▶ _Task directions_: Among the lines below, some may contain the string "options". Say how many do, and give nothing besides the number.

▶ _Data for the task_:
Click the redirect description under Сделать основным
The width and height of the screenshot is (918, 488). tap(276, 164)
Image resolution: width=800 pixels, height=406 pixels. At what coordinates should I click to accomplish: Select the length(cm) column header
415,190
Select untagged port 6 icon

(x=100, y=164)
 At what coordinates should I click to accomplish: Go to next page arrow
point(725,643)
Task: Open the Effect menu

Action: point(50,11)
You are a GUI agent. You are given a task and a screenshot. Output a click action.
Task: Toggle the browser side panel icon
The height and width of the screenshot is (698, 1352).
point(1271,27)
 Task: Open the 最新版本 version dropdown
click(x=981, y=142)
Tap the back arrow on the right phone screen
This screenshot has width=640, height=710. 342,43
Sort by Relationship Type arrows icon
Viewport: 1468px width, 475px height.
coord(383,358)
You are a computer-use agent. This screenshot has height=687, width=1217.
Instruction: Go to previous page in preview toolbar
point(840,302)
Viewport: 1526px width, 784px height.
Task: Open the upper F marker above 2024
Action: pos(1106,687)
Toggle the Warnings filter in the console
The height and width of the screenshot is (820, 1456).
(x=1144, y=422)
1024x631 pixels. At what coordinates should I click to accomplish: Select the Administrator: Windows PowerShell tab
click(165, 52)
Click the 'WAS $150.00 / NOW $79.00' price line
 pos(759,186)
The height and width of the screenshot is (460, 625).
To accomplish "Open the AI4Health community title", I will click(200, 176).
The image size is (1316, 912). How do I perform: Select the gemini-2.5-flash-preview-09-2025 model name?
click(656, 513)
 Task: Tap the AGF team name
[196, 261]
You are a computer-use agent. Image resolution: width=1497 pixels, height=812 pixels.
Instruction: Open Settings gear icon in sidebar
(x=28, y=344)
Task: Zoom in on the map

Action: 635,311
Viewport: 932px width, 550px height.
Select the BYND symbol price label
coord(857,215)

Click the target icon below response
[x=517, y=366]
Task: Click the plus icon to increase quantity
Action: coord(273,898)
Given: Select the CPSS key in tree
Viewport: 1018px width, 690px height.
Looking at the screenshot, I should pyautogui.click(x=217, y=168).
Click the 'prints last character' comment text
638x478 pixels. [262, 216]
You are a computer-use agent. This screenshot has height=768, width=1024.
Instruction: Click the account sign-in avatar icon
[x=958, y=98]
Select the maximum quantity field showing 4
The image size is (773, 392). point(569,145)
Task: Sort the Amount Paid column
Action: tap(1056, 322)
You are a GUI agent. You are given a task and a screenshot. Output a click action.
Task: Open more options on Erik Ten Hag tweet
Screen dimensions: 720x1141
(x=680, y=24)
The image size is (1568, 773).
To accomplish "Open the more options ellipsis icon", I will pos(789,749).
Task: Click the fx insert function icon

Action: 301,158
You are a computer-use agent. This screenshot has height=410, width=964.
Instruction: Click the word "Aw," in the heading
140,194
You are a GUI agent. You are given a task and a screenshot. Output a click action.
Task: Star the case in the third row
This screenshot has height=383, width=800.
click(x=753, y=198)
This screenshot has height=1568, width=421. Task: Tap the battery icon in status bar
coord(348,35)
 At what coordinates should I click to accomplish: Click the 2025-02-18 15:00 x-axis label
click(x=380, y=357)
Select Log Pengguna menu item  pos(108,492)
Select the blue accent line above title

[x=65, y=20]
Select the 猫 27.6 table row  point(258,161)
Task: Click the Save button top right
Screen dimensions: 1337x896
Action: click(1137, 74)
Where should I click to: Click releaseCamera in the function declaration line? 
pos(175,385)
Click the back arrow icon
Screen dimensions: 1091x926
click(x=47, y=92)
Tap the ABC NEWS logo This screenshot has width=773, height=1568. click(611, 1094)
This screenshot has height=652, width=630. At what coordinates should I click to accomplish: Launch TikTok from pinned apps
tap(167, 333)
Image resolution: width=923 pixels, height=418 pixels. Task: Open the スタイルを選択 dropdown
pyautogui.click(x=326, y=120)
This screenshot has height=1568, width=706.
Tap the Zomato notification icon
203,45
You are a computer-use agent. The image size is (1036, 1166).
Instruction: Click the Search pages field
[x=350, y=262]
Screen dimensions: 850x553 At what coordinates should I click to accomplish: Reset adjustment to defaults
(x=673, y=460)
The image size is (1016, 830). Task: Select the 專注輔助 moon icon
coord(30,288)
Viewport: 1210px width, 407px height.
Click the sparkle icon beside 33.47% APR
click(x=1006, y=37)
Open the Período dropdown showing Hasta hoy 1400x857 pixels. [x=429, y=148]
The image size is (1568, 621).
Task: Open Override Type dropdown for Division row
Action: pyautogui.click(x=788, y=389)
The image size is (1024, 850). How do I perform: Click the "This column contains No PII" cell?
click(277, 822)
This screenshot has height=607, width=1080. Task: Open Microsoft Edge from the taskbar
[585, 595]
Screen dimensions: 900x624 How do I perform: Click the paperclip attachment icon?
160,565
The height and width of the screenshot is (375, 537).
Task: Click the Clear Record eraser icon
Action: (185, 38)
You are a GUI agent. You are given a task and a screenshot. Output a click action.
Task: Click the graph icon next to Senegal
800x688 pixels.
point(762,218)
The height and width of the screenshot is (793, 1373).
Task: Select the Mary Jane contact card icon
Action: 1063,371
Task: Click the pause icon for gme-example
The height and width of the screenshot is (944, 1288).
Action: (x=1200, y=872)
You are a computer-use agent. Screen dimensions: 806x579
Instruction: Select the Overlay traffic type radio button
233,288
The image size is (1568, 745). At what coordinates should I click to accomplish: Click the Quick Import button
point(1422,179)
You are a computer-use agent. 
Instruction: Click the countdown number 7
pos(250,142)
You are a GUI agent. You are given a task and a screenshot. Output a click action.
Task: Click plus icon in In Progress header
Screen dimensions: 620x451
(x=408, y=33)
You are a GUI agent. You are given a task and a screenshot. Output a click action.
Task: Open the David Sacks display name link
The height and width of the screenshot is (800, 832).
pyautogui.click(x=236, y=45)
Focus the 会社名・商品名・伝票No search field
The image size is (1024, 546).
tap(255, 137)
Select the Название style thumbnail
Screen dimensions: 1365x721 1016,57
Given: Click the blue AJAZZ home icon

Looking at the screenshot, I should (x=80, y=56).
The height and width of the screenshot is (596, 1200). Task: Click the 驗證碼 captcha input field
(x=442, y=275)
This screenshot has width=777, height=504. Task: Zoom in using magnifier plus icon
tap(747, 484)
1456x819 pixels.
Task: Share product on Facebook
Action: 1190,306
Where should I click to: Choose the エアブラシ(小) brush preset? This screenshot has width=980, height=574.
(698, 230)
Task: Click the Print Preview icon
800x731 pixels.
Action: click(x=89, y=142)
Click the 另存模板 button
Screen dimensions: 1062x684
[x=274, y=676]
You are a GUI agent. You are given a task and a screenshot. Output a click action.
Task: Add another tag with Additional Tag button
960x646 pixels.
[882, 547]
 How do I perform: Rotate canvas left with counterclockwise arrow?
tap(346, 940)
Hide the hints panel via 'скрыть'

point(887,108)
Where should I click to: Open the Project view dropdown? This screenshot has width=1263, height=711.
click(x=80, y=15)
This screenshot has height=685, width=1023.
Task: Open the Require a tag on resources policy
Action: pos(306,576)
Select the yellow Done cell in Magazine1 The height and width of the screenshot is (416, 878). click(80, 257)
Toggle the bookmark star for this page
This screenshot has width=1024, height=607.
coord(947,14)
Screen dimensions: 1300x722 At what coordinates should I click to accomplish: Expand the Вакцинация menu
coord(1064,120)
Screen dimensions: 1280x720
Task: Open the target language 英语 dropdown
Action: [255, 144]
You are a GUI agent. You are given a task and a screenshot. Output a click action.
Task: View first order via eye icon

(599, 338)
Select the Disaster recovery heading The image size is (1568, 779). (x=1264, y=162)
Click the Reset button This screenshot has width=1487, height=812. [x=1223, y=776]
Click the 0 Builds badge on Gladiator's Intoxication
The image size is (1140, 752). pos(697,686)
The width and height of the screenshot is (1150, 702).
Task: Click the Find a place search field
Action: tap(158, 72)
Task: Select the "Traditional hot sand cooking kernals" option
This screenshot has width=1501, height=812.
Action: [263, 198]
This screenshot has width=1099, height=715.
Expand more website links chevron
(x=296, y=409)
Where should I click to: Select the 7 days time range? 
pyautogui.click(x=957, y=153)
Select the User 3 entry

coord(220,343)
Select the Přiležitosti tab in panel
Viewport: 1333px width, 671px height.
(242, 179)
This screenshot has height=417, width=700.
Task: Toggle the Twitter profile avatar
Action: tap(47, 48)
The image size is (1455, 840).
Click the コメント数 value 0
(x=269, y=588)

▶ _Answer space_: 2